Problem to solve
Copy the records exactly, every one of them.

Task input
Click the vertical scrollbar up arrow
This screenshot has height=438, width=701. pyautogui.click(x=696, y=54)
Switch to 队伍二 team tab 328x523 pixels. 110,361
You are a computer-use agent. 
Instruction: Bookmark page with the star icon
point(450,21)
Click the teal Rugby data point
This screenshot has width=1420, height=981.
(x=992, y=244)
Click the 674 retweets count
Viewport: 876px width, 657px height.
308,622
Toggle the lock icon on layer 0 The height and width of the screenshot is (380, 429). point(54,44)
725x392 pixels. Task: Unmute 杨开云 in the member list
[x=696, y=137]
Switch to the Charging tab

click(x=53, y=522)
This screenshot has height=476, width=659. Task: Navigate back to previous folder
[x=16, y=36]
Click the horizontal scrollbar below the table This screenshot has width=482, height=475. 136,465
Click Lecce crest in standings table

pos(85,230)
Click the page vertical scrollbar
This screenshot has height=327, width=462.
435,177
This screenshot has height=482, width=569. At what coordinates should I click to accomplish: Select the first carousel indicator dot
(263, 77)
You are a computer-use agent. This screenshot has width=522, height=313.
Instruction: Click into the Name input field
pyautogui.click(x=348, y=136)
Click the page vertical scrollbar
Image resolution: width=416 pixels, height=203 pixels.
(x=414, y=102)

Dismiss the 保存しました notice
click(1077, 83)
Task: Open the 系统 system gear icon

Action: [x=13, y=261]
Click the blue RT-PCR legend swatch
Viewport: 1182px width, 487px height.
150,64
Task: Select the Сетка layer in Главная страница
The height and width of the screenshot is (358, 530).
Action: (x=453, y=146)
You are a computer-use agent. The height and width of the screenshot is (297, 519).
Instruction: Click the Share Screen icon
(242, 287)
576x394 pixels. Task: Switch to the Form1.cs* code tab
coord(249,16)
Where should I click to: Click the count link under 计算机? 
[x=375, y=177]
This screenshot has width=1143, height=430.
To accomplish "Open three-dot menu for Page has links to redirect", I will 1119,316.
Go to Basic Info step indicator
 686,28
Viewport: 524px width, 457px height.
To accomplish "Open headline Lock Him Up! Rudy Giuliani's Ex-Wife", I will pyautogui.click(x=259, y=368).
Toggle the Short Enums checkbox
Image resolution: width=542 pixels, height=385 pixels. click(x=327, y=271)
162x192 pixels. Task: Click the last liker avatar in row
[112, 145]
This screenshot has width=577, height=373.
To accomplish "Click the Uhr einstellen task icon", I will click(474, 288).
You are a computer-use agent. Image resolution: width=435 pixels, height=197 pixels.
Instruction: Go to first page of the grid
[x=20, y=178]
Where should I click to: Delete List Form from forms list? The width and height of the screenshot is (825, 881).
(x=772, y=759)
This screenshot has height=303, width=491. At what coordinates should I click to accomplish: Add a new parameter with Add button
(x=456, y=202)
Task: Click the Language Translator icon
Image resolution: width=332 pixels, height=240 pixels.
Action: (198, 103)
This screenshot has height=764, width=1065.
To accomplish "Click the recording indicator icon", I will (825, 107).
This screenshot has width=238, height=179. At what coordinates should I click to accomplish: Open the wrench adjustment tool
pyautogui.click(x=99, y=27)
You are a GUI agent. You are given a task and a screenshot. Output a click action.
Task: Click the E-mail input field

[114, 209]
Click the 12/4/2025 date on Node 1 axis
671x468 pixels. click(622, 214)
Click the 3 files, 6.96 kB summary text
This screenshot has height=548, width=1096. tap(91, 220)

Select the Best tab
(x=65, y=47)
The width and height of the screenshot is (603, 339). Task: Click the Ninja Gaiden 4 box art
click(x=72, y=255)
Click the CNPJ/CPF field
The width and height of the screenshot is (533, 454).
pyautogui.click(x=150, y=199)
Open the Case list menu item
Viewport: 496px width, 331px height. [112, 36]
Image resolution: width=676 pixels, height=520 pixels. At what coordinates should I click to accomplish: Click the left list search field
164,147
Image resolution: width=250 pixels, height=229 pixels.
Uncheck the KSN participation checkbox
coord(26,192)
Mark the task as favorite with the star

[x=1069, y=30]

Answer to the exercise
Click the vertical scrollbar up arrow
This screenshot has height=438, width=701. pyautogui.click(x=696, y=54)
Switch to 队伍二 team tab 328x523 pixels. 110,361
You are a computer-use agent. 
Instruction: Bookmark page with the star icon
point(450,21)
Click the teal Rugby data point
This screenshot has width=1420, height=981.
(x=992, y=244)
Click the 674 retweets count
Viewport: 876px width, 657px height.
308,622
Toggle the lock icon on layer 0 The height and width of the screenshot is (380, 429). point(54,44)
725x392 pixels. Task: Unmute 杨开云 in the member list
[x=696, y=137]
Switch to the Charging tab

click(x=53, y=522)
This screenshot has height=476, width=659. Task: Navigate back to previous folder
[x=16, y=36]
Click the horizontal scrollbar below the table This screenshot has width=482, height=475. 136,465
Click Lecce crest in standings table

pos(85,230)
Click the page vertical scrollbar
This screenshot has height=327, width=462.
435,177
This screenshot has height=482, width=569. At what coordinates should I click to accomplish: Select the first carousel indicator dot
(263, 77)
You are a computer-use agent. This screenshot has width=522, height=313.
Instruction: Click into the Name input field
pyautogui.click(x=348, y=136)
Click the page vertical scrollbar
Image resolution: width=416 pixels, height=203 pixels.
(x=414, y=102)

Dismiss the 保存しました notice
click(1077, 83)
Task: Open the 系统 system gear icon

Action: [x=13, y=261]
Click the blue RT-PCR legend swatch
Viewport: 1182px width, 487px height.
150,64
Task: Select the Сетка layer in Главная страница
The height and width of the screenshot is (358, 530).
Action: (x=453, y=146)
You are a computer-use agent. The height and width of the screenshot is (297, 519).
Instruction: Click the Share Screen icon
(242, 287)
576x394 pixels. Task: Switch to the Form1.cs* code tab
coord(249,16)
Where should I click to: Click the count link under 计算机? 
[x=375, y=177]
This screenshot has width=1143, height=430.
To accomplish "Open three-dot menu for Page has links to redirect", I will 1119,316.
Go to Basic Info step indicator
 686,28
Viewport: 524px width, 457px height.
To accomplish "Open headline Lock Him Up! Rudy Giuliani's Ex-Wife", I will pyautogui.click(x=259, y=368).
Toggle the Short Enums checkbox
Image resolution: width=542 pixels, height=385 pixels. click(x=327, y=271)
162x192 pixels. Task: Click the last liker avatar in row
[112, 145]
This screenshot has width=577, height=373.
To accomplish "Click the Uhr einstellen task icon", I will click(474, 288).
You are a computer-use agent. Image resolution: width=435 pixels, height=197 pixels.
Instruction: Go to first page of the grid
[x=20, y=178]
Where should I click to: Delete List Form from forms list? The width and height of the screenshot is (825, 881).
(x=772, y=759)
This screenshot has height=303, width=491. At what coordinates should I click to accomplish: Add a new parameter with Add button
(x=456, y=202)
Task: Click the Language Translator icon
Image resolution: width=332 pixels, height=240 pixels.
Action: (198, 103)
This screenshot has height=764, width=1065.
To accomplish "Click the recording indicator icon", I will (825, 107).
This screenshot has width=238, height=179. At what coordinates should I click to accomplish: Open the wrench adjustment tool
pyautogui.click(x=99, y=27)
You are a GUI agent. You are given a task and a screenshot. Output a click action.
Task: Click the E-mail input field

[114, 209]
Click the 12/4/2025 date on Node 1 axis
671x468 pixels. click(622, 214)
Click the 3 files, 6.96 kB summary text
This screenshot has height=548, width=1096. tap(91, 220)

Select the Best tab
(x=65, y=47)
The width and height of the screenshot is (603, 339). Task: Click the Ninja Gaiden 4 box art
click(x=72, y=255)
Click the CNPJ/CPF field
The width and height of the screenshot is (533, 454).
pyautogui.click(x=150, y=199)
Open the Case list menu item
Viewport: 496px width, 331px height. [112, 36]
Image resolution: width=676 pixels, height=520 pixels. At what coordinates should I click to accomplish: Click the left list search field
164,147
Image resolution: width=250 pixels, height=229 pixels.
Uncheck the KSN participation checkbox
coord(26,192)
Mark the task as favorite with the star

[x=1069, y=30]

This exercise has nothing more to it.